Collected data
+ + +

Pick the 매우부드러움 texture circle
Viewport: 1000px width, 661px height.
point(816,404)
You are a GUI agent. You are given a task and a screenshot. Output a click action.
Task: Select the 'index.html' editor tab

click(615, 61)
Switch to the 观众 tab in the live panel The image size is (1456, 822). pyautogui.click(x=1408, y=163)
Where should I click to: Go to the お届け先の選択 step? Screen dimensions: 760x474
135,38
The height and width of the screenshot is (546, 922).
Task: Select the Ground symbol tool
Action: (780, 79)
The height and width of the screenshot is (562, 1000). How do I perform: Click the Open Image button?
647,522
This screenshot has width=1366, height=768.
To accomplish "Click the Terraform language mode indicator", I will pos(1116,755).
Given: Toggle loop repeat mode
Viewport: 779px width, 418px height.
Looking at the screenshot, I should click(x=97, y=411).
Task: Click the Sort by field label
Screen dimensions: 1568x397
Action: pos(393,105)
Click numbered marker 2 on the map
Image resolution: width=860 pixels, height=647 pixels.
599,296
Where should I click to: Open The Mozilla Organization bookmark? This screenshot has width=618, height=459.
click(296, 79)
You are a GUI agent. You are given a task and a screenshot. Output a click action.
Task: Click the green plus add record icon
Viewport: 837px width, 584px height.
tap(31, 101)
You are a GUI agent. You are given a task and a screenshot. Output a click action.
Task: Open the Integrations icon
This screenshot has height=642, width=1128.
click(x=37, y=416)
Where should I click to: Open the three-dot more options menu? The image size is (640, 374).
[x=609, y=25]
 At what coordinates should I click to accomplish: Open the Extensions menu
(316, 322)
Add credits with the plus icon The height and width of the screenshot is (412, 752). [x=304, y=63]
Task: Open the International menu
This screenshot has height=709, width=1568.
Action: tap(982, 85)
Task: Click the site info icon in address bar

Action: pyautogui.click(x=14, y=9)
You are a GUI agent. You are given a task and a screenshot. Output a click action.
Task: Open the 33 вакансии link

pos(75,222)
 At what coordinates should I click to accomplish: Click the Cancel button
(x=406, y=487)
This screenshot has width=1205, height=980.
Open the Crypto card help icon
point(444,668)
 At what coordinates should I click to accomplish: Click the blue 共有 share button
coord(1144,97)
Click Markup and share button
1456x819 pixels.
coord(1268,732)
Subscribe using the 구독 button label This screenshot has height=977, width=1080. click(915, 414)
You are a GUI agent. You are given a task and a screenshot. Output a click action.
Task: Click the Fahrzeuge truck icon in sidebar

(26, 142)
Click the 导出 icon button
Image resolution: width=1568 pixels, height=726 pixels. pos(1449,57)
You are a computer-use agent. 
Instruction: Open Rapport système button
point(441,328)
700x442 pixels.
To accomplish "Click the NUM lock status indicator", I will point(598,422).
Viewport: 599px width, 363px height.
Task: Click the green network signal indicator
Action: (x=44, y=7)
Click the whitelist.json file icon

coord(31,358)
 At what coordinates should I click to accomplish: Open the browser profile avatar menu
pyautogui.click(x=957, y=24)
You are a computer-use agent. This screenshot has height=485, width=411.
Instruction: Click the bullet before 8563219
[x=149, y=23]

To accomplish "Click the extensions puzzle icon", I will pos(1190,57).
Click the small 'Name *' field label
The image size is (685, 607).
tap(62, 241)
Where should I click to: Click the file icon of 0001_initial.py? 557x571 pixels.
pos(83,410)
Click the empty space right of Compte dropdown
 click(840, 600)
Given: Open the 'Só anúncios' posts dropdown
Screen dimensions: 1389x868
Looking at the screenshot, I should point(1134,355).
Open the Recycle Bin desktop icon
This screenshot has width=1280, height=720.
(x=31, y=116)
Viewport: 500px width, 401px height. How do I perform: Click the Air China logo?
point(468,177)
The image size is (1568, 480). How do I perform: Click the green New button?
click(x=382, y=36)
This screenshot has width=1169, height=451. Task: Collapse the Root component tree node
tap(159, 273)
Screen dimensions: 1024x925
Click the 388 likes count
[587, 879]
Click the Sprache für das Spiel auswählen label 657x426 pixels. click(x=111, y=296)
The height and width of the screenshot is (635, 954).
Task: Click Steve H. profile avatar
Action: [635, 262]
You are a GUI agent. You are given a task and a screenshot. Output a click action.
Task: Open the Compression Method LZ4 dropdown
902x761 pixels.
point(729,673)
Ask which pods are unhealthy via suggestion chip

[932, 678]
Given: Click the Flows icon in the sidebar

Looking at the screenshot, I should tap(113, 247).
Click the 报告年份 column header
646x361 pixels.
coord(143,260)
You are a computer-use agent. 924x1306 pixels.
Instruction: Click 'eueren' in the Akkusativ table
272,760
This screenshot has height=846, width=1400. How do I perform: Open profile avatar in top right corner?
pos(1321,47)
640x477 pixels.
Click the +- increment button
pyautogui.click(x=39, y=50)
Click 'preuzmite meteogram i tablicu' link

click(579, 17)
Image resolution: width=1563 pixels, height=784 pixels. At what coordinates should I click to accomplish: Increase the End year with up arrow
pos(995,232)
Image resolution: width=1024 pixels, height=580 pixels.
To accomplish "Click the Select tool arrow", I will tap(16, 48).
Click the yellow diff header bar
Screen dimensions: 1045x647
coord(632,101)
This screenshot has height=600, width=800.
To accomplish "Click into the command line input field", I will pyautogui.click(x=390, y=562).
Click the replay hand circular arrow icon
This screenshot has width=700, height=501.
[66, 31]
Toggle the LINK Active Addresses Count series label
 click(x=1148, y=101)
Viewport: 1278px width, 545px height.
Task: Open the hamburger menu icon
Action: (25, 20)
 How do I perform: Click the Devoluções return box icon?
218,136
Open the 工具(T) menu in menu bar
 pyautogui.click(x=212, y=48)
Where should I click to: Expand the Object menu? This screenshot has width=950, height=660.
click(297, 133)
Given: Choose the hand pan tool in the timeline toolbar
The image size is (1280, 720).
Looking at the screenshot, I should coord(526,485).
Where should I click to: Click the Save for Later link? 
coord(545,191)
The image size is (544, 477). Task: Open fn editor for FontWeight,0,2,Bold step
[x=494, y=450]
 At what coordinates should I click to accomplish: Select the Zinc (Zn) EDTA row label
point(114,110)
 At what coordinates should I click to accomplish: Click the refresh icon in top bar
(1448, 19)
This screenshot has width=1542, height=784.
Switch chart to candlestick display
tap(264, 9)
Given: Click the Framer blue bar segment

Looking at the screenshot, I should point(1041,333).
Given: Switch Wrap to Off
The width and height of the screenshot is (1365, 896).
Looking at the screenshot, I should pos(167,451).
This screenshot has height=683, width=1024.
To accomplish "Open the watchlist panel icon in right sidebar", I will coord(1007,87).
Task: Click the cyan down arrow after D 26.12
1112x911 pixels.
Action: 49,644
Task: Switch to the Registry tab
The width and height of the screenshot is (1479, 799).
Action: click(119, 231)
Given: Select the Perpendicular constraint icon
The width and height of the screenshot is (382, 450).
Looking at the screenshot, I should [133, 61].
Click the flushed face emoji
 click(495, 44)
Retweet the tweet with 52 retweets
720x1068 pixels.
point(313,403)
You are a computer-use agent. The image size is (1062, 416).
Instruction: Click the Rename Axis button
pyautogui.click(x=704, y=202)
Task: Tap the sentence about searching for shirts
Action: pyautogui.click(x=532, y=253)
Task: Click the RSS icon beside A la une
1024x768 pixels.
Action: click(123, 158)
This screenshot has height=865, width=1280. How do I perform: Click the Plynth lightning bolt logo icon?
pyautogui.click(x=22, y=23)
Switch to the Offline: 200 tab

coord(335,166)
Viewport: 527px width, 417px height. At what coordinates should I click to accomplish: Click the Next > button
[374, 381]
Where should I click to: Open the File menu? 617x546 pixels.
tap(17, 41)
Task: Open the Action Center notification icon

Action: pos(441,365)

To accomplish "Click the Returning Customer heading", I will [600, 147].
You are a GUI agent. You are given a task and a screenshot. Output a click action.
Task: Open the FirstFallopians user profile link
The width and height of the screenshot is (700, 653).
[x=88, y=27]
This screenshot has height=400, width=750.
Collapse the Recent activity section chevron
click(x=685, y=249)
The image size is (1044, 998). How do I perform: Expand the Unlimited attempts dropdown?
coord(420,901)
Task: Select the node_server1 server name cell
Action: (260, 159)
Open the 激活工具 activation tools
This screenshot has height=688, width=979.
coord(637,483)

+ + +

◆ PROBLEM TO SOLVE ◆
Write out the records exactly, starting at the first line and stopping after the line that contains "Switch to the 观众".

◆ PROBLEM SOLUTION ◆
Pick the 매우부드러움 texture circle
Viewport: 1000px width, 661px height.
point(816,404)
You are a GUI agent. You are given a task and a screenshot. Output a click action.
Task: Select the 'index.html' editor tab

click(615, 61)
Switch to the 观众 tab in the live panel The image size is (1456, 822). pyautogui.click(x=1408, y=163)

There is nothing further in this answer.